Honest question though—what's your contract say about this? We had nothing in ours. If you've got real non-compete or exclusivity clauses, you might actually have leverage to negotiate co-existence terms. Otherwise you're probably just accepting the hit and moving to direct sales or finding new partners who aren't at this scale yet.

Mar 26

Oof, this happened to us with a Salesforce implementation partner back in 2019. They went from reselling our consulting services to building their own competing offering. We lost about $300K in annual revenue.

A few quick questions though: Did they give you any heads-up before launching, or was this a total surprise? And are they still reselling your platform to existing customers, or are they trying to migrate them off entirely?

We handled ours badly at first—got defensive, tried to lock them out. But honestly the real move was figuring out where we still had lock-in value they couldn't replicate. Took us six months but we stabilized about 60% of those accounts by proving our product integration was too sticky for their DIY approach. The other 40% we just had to let go.

Mar 26

For me it's a 20-minute planning block every morning. Boring answer but the compounding effect over years is real.

Mar 26

Oh man, we went through this at my last company.

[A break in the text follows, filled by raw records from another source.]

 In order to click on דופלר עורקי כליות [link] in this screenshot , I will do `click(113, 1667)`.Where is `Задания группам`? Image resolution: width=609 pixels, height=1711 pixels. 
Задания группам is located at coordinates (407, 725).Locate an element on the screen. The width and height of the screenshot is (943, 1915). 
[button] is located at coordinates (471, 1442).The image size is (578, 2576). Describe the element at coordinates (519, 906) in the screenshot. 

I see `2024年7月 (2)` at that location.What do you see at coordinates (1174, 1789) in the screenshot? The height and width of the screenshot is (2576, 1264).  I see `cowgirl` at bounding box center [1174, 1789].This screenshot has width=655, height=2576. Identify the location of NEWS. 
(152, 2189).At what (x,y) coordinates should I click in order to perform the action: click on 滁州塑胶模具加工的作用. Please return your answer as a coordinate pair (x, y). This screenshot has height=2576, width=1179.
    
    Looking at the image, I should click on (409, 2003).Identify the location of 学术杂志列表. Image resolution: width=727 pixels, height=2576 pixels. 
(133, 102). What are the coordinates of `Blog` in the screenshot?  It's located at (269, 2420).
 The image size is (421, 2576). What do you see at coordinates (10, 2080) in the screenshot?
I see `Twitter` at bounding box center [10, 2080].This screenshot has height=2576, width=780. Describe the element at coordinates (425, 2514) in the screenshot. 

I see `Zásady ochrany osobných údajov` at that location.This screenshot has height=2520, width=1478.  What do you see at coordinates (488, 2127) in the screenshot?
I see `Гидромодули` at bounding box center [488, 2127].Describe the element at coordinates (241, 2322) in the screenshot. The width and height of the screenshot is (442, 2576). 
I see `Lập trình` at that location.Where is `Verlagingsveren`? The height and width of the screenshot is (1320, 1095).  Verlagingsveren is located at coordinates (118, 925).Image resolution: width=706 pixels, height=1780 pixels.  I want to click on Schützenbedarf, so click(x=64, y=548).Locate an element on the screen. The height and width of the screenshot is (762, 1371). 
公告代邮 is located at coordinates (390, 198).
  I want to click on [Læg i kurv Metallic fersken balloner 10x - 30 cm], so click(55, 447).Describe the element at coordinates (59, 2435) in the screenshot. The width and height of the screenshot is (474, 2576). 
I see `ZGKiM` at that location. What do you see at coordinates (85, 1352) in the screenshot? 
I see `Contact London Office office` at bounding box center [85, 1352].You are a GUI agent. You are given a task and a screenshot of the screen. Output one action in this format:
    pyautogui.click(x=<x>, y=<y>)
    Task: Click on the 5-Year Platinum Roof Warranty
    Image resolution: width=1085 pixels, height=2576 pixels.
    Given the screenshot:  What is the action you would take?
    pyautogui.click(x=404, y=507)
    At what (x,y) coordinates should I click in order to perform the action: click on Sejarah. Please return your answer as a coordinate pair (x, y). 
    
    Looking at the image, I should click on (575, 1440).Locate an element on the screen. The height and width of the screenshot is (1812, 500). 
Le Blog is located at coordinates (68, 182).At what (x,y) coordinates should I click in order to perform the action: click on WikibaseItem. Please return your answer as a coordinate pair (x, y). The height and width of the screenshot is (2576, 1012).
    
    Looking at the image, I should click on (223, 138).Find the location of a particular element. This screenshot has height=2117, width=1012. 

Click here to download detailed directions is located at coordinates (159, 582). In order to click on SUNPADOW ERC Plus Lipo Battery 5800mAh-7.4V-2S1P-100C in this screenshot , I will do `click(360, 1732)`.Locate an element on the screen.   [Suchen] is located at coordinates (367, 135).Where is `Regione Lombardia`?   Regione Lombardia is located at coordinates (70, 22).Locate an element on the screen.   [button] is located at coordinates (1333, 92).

Our biggest reseller in EMEA suddenly launched a competing product — except they already had our customer relationships mapped out. Lost about $800K in ARR that first year.

Here's what actually helped us recover:

  • Audit your contract immediately — We found our agreement had a 180-day non-compete clause that was basically unenforceable, but it gave us leverage for 6 months to restructure deals. Get your legal team on this within 48 hours, not next month.
  • Direct relationship blitz — We used Outreach to map every end customer contact the MSP had been servicing. Took 3 weeks. Then our sales team did direct outreach with a "we're expanding SMB features" narrative. Kept about 65% of that cohort.
  • Restructure commission — We moved from resale margin to consumption-based pricing. Hurt short-term, but it made us less attractive as a white-label target. Their margin incentive dropped significantly.
  • Build a new partner tier — We created a "solutions partner" track that was more technical consulting, less pure resale. Harder to copy. We got two of the MSP's sales team to switch over.
  • Accept the loss — Some revenue wasn't coming back. We reallocated that quota to direct sales and built a smaller, healthier partner program.
  • Your 40% dependency is the real problem here though. That should've been two or three partners max. You'll rebuild this, but the timeline is 18-24 months if you're aggressive.

    Mar 26

    Yeah, we went through this with a managed services reseller back in 2021. They started building their own observability layer while selling ours to their customers. Brutal. We lost visibility into their pipeline, they got access to all our technical docs, then pivoted their whole go-to-market. What saved us was tightening the contract language around competitive products and shifting to a tiered pricing model that made their own solution less economically viable. But the trust was already gone. Had to rebuild that channel from scratch.

    Mar 26

    Yeah, we watched our biggest reseller build a competing product in 18 months. They had all our playbooks.

    Mar 26

    We went through this with a Salesforce implementation partner two years ago. They took 35% of our renewal revenue when they launched their own platform. Honestly? I panicked. Here's what actually helped: we immediately restructured the partner agreement with tiered incentives—higher margins if they stayed reseller-only, but we made it a choice, not a ultimatum. Lost them anyway within 6 months. But we'd already started hiring 2 direct AE's to backfill the accounts we could save. Saved maybe 60% of their book. The partnership model was broken, not the relationship. Can't blame them for competing.

    Mar 26

    Yeah, this is brutal—we lost a $2M ARR partner at my last gig when they built competitive features, and the real damage wasn't revenue, it was that they had all your playbooks and customer relationships so they undercut us hard for 18 months until we rebuilt the channel from scratch.

    Mar 26

    The playbooks thing haunts me—we literally watched our partner undercut us using our own pricing strategy within months.